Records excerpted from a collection
************

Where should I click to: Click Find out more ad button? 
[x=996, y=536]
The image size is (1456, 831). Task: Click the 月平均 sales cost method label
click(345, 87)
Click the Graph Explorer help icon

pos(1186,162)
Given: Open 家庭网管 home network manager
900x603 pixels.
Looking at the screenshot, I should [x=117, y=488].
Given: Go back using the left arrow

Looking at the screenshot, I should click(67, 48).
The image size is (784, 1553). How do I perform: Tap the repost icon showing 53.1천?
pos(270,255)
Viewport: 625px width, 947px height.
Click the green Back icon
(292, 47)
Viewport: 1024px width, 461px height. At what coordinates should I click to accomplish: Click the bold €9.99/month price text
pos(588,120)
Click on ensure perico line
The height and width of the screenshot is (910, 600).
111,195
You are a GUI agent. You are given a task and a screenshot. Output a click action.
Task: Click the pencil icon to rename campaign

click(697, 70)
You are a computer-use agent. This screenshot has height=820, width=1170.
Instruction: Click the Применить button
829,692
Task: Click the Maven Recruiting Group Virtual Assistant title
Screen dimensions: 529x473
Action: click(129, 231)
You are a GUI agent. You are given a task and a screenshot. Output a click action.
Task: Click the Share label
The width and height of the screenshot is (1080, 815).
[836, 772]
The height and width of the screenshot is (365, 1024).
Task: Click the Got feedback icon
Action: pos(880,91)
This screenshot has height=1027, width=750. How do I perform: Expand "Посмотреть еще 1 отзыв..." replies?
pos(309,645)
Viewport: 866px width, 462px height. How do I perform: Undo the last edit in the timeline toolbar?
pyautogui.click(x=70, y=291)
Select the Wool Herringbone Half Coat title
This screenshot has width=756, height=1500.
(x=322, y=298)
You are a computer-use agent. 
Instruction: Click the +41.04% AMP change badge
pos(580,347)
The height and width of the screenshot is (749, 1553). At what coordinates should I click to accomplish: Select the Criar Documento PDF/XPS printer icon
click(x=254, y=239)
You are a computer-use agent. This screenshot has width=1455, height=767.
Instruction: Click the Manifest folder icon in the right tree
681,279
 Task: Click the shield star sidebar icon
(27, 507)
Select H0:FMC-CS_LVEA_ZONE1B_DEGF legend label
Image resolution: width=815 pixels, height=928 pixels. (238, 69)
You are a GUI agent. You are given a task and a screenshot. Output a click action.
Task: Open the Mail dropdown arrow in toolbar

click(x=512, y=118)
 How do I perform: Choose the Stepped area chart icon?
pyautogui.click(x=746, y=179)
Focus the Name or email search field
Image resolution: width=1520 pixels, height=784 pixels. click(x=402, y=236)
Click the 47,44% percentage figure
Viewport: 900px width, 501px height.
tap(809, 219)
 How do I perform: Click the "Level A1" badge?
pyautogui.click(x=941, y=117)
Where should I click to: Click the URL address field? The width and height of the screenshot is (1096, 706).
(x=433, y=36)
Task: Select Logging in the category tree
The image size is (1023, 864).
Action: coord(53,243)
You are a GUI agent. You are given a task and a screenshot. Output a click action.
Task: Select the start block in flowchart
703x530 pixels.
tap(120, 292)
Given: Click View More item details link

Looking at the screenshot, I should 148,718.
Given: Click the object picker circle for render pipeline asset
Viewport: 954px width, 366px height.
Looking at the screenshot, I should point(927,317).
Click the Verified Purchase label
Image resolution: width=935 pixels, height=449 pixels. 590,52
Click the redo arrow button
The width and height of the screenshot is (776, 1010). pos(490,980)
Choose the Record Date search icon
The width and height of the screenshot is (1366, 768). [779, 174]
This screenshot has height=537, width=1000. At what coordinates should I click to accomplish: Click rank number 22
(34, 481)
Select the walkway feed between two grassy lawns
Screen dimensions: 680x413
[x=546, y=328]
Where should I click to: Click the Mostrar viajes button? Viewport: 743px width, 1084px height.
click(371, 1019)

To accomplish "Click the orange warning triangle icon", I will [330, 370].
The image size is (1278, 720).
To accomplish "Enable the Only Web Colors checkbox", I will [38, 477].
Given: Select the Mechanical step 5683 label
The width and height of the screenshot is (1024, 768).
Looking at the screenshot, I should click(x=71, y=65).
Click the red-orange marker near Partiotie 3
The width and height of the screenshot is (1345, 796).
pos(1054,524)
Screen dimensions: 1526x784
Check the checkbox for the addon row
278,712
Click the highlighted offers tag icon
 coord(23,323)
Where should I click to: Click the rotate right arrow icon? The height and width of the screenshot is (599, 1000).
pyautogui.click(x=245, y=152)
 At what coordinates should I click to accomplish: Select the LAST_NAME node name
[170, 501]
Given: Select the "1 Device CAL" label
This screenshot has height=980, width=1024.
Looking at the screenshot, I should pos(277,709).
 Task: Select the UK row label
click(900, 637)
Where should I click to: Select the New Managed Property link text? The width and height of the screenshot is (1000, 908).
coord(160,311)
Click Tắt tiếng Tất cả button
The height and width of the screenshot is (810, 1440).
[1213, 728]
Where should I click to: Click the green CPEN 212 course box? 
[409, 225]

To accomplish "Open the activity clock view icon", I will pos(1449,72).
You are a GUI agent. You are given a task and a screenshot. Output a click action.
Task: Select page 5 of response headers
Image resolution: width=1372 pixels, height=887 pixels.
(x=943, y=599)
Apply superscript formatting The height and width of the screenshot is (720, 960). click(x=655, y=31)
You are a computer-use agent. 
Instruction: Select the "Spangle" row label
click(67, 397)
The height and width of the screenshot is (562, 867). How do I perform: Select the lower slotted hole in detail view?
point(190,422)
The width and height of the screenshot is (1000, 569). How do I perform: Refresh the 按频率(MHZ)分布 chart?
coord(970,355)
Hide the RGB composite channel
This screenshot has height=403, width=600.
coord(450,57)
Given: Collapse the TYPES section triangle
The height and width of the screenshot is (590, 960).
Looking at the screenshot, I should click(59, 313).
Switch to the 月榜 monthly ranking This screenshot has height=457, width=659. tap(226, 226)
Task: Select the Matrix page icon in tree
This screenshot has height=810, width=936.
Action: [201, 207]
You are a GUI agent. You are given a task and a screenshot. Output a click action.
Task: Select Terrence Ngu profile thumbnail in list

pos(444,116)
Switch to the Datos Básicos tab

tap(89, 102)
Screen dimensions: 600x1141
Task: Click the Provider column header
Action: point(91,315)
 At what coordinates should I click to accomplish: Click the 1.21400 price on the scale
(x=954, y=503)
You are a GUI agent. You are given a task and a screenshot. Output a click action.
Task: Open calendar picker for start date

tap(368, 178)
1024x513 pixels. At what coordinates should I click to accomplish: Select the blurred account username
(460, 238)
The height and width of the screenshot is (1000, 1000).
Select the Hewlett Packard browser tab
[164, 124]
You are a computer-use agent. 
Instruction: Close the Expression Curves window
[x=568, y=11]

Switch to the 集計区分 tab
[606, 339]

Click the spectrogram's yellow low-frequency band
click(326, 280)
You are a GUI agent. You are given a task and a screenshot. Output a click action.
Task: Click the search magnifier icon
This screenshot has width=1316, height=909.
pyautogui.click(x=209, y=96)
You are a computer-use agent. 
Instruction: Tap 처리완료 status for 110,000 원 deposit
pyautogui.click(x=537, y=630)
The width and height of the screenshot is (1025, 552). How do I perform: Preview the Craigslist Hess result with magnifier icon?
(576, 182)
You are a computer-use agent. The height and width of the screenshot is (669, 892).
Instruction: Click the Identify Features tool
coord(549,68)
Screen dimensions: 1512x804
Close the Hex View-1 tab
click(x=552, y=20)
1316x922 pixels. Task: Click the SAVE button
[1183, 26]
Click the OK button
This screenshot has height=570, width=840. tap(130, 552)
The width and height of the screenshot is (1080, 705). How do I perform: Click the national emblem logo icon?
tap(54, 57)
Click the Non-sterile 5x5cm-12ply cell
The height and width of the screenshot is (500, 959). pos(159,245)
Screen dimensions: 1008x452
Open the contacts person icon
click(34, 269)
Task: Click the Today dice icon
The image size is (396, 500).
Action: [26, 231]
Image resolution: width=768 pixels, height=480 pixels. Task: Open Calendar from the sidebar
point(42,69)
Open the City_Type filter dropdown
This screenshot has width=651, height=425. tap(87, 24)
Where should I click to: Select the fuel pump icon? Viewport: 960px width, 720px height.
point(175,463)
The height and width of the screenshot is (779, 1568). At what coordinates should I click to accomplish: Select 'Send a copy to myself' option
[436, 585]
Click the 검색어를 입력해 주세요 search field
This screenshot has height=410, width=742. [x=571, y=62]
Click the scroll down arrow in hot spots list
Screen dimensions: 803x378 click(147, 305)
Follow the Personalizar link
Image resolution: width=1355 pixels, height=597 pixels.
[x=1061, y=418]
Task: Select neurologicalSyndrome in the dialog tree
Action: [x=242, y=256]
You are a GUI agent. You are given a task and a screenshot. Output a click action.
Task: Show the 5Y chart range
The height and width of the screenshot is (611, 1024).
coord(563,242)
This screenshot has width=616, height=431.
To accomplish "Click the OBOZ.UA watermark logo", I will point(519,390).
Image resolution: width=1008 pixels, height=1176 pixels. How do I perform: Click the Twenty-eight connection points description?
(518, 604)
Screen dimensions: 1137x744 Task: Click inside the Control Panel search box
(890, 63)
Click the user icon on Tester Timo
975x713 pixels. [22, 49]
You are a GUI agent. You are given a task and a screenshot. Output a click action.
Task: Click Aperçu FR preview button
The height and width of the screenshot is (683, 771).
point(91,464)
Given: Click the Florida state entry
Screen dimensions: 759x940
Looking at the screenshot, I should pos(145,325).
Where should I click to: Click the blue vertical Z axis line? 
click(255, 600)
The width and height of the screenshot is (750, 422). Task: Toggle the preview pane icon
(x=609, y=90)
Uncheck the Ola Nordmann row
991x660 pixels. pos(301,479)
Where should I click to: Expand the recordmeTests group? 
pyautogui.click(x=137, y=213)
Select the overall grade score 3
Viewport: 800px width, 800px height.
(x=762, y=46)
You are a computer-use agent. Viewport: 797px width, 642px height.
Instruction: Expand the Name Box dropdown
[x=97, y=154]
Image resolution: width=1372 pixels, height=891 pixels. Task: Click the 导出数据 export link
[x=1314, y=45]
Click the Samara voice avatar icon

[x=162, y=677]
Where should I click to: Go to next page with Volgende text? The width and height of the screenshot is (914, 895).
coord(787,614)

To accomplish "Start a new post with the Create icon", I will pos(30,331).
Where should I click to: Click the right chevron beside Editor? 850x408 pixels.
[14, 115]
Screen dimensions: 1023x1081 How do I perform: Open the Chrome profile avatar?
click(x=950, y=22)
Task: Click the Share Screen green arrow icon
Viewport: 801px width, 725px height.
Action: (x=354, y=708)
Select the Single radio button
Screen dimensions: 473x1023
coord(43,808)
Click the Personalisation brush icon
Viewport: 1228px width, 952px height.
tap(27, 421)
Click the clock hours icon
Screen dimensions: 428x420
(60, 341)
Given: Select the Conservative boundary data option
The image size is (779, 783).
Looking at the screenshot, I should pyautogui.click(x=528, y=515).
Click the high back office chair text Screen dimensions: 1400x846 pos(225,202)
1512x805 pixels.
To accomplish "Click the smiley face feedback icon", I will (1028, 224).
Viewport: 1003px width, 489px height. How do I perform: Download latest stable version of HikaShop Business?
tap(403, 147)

************

Required action:
Only one span of lines is wanted: the line with "Viewport: 801px width, 725px height." and every line after it to the end of the entries, output exactly.

Answer to this task:
Viewport: 801px width, 725px height.
Action: (x=354, y=708)
Select the Single radio button
Screen dimensions: 473x1023
coord(43,808)
Click the Personalisation brush icon
Viewport: 1228px width, 952px height.
tap(27, 421)
Click the clock hours icon
Screen dimensions: 428x420
(60, 341)
Given: Select the Conservative boundary data option
The image size is (779, 783).
Looking at the screenshot, I should pyautogui.click(x=528, y=515).
Click the high back office chair text Screen dimensions: 1400x846 pos(225,202)
1512x805 pixels.
To accomplish "Click the smiley face feedback icon", I will (1028, 224).
Viewport: 1003px width, 489px height. How do I perform: Download latest stable version of HikaShop Business?
tap(403, 147)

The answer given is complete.